* What is required *
In the data below, find the line that contains "Expand the Advanced section" and the line that contains "Task: Click the Close button". Copy both, plus every line between them, exactly.

* Data *
---------------

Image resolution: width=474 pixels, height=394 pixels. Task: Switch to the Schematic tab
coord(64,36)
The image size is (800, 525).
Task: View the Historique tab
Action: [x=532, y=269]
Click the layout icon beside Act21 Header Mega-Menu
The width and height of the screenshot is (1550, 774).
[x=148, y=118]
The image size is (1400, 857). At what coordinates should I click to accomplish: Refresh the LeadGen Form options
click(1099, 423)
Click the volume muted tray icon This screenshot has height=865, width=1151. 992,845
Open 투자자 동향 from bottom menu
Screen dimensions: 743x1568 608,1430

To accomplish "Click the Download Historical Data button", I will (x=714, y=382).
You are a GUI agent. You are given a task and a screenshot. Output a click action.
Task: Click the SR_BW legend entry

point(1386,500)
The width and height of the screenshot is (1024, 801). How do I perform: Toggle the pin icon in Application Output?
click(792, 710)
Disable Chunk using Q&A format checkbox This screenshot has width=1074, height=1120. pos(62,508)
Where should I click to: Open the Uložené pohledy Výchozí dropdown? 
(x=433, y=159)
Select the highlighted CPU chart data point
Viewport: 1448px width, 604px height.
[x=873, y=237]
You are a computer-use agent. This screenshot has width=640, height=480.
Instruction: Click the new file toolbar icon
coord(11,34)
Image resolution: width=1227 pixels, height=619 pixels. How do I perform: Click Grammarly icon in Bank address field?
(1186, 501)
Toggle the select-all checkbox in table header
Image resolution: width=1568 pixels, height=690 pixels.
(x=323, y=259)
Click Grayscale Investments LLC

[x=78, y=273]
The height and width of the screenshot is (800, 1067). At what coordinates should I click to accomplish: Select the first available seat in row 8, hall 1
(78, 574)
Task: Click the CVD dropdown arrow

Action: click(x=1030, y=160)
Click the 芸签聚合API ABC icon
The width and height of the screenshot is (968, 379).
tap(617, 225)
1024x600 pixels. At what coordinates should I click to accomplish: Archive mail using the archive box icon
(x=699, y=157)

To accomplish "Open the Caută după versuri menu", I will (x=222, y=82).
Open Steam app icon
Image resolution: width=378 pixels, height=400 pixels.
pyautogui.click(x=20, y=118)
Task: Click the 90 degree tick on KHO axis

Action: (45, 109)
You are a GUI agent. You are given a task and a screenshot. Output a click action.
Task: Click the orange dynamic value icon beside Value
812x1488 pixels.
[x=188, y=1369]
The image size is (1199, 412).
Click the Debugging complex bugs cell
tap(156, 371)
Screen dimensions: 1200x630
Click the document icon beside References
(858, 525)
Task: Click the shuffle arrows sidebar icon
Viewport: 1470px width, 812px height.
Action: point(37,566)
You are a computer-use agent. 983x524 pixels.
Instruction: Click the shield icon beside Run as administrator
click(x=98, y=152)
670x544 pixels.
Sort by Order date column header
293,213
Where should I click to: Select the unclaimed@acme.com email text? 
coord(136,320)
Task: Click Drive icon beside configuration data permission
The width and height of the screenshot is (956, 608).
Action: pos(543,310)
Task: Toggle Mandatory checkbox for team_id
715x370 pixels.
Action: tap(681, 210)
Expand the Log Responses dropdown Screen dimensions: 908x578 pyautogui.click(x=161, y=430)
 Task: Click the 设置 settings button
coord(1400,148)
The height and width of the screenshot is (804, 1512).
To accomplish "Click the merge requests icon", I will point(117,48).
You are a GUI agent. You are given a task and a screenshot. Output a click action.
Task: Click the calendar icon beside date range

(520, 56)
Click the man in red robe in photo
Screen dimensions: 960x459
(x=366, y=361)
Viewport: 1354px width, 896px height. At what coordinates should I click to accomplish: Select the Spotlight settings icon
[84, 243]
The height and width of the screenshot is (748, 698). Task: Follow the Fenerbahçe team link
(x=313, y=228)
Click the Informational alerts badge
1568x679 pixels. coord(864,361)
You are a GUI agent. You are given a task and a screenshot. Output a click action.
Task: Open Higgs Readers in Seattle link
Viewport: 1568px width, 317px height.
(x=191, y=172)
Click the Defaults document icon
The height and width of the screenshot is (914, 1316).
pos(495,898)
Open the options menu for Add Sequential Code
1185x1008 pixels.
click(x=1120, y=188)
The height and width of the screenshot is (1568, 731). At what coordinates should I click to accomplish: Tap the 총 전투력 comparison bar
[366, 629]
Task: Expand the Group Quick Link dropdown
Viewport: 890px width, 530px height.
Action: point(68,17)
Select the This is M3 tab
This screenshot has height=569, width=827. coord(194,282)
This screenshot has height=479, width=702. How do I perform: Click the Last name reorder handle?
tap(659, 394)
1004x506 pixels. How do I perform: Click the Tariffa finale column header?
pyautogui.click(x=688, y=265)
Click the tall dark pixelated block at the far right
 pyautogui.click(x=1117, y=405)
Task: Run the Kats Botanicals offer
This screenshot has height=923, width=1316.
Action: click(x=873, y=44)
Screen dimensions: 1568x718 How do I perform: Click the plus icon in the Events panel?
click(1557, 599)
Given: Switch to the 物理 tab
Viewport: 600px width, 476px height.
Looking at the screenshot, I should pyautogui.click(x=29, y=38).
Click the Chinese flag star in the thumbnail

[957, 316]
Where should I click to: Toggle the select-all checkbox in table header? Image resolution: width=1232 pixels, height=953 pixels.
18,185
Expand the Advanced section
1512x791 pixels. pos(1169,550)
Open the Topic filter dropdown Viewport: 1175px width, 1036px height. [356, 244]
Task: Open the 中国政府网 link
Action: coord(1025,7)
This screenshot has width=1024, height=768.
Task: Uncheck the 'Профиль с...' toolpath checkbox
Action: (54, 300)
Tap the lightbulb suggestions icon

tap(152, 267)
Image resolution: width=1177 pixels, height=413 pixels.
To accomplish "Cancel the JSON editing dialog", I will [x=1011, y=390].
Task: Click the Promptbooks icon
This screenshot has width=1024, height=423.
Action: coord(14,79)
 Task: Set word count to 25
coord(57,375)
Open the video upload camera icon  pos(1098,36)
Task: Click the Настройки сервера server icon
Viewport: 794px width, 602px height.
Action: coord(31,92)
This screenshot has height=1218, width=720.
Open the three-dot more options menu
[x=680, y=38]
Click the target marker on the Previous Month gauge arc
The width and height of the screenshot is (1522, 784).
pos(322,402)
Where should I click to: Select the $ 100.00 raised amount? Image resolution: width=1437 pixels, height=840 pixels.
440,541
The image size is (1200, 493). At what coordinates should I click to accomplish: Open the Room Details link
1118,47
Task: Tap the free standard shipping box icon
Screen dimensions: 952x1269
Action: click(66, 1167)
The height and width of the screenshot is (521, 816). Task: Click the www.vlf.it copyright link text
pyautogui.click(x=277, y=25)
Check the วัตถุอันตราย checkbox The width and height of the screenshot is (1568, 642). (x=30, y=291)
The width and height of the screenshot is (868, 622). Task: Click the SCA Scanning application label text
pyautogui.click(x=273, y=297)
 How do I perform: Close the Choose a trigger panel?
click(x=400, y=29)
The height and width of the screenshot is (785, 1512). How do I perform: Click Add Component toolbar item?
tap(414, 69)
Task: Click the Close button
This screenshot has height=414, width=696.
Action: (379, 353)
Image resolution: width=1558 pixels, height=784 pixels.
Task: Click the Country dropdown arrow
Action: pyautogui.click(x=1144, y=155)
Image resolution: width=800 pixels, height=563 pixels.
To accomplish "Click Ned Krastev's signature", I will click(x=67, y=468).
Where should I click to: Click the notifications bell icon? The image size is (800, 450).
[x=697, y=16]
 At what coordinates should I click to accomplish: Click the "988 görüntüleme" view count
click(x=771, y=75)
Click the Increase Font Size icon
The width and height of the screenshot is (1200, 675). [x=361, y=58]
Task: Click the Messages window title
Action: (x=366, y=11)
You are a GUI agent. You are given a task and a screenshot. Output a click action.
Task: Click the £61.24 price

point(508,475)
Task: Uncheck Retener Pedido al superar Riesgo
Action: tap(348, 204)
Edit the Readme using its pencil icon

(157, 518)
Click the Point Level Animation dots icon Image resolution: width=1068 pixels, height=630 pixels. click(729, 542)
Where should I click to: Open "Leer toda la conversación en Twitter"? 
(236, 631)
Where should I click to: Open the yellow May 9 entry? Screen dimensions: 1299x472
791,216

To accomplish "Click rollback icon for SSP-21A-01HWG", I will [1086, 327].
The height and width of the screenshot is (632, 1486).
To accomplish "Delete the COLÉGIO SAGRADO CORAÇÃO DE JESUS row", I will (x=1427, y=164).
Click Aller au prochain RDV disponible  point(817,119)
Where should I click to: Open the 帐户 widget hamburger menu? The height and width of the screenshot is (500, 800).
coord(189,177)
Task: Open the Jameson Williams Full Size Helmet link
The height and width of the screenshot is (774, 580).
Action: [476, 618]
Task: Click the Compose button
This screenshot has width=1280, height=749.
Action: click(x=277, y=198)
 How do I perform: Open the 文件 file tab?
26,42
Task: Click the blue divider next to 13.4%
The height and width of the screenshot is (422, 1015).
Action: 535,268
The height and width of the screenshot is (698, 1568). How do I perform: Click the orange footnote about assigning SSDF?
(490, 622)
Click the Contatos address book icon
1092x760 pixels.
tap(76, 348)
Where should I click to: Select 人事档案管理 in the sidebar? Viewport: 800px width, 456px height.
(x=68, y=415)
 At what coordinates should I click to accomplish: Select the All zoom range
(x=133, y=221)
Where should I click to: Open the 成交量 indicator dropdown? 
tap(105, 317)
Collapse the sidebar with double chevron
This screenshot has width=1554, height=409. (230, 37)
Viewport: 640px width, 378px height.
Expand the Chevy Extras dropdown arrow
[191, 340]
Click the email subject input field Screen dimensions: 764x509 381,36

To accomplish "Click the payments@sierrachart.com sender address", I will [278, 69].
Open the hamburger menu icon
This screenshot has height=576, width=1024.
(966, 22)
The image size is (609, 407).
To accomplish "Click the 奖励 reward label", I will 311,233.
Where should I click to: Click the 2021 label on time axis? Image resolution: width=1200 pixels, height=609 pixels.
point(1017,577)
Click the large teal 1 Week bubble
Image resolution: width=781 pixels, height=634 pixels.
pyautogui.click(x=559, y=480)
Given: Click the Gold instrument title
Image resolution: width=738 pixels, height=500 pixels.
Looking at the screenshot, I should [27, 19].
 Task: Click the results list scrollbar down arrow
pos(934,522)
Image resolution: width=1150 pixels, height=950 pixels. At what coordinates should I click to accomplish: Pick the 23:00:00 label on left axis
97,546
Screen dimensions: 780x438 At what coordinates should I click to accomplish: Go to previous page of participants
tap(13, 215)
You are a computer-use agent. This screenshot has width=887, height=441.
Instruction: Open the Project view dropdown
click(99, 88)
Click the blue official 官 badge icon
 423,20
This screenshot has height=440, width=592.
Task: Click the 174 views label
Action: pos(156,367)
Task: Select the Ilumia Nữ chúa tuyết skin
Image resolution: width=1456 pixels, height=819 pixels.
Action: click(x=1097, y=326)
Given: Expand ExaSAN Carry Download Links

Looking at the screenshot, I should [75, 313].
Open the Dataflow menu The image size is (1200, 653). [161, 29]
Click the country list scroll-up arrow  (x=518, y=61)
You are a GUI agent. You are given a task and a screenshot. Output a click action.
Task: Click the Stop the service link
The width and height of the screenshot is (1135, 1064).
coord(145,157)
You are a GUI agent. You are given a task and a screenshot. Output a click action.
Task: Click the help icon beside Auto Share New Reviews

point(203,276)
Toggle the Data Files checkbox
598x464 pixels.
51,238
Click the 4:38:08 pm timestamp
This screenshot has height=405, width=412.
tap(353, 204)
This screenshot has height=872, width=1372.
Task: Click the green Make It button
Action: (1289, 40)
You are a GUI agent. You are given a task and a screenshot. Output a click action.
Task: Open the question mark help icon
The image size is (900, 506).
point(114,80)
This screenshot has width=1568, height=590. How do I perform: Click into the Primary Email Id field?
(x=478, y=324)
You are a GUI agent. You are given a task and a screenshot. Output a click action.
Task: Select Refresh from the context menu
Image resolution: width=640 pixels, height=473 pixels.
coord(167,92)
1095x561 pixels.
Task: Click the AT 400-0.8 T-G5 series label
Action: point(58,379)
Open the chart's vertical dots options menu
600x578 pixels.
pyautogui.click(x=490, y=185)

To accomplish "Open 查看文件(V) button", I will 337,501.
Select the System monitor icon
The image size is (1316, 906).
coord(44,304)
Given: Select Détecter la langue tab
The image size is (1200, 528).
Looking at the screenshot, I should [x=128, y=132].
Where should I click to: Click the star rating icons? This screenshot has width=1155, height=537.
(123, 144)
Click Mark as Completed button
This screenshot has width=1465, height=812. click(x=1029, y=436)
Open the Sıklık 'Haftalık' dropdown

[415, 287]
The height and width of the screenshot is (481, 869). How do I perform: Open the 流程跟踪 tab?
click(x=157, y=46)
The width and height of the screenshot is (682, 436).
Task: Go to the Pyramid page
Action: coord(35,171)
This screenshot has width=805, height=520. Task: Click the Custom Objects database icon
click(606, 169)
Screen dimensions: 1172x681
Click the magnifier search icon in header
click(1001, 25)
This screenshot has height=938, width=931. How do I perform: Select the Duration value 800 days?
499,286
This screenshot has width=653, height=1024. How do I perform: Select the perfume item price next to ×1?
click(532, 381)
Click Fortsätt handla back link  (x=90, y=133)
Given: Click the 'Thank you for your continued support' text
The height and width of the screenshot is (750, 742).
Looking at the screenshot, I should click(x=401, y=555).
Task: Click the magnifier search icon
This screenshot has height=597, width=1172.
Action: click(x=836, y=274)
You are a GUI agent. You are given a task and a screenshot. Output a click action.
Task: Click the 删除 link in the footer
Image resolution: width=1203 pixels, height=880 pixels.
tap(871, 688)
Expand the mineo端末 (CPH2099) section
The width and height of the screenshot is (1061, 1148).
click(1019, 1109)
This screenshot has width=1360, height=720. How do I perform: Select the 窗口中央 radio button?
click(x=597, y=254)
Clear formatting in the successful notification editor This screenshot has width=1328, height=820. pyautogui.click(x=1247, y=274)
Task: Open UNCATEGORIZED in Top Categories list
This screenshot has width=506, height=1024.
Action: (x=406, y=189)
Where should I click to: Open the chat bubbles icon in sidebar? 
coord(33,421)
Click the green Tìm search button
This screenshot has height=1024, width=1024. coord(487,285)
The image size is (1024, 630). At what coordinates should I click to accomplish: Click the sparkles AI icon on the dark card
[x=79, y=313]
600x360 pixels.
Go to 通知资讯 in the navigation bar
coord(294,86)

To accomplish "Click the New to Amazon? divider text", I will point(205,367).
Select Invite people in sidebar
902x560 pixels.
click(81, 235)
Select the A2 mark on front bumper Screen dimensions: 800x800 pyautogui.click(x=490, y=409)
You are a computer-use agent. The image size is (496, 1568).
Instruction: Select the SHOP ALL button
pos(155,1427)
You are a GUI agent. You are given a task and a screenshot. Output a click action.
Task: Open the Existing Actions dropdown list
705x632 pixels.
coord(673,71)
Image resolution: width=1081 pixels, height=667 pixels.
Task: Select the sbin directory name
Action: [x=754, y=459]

---------------

* Solution for this problem *
Expand the Advanced section
1512x791 pixels. pos(1169,550)
Open the Topic filter dropdown Viewport: 1175px width, 1036px height. [356, 244]
Task: Open the 中国政府网 link
Action: coord(1025,7)
This screenshot has width=1024, height=768.
Task: Uncheck the 'Профиль с...' toolpath checkbox
Action: (54, 300)
Tap the lightbulb suggestions icon

tap(152, 267)
Image resolution: width=1177 pixels, height=413 pixels.
To accomplish "Cancel the JSON editing dialog", I will [x=1011, y=390].
Task: Click the Promptbooks icon
This screenshot has width=1024, height=423.
Action: coord(14,79)
 Task: Set word count to 25
coord(57,375)
Open the video upload camera icon  pos(1098,36)
Task: Click the Настройки сервера server icon
Viewport: 794px width, 602px height.
Action: coord(31,92)
This screenshot has height=1218, width=720.
Open the three-dot more options menu
[x=680, y=38]
Click the target marker on the Previous Month gauge arc
The width and height of the screenshot is (1522, 784).
pos(322,402)
Where should I click to: Select the $ 100.00 raised amount? Image resolution: width=1437 pixels, height=840 pixels.
440,541
The image size is (1200, 493). At what coordinates should I click to accomplish: Open the Room Details link
1118,47
Task: Tap the free standard shipping box icon
Screen dimensions: 952x1269
Action: click(66, 1167)
The height and width of the screenshot is (521, 816). Task: Click the www.vlf.it copyright link text
pyautogui.click(x=277, y=25)
Check the วัตถุอันตราย checkbox The width and height of the screenshot is (1568, 642). (x=30, y=291)
The width and height of the screenshot is (868, 622). Task: Click the SCA Scanning application label text
pyautogui.click(x=273, y=297)
 How do I perform: Close the Choose a trigger panel?
click(x=400, y=29)
The height and width of the screenshot is (785, 1512). How do I perform: Click Add Component toolbar item?
tap(414, 69)
Task: Click the Close button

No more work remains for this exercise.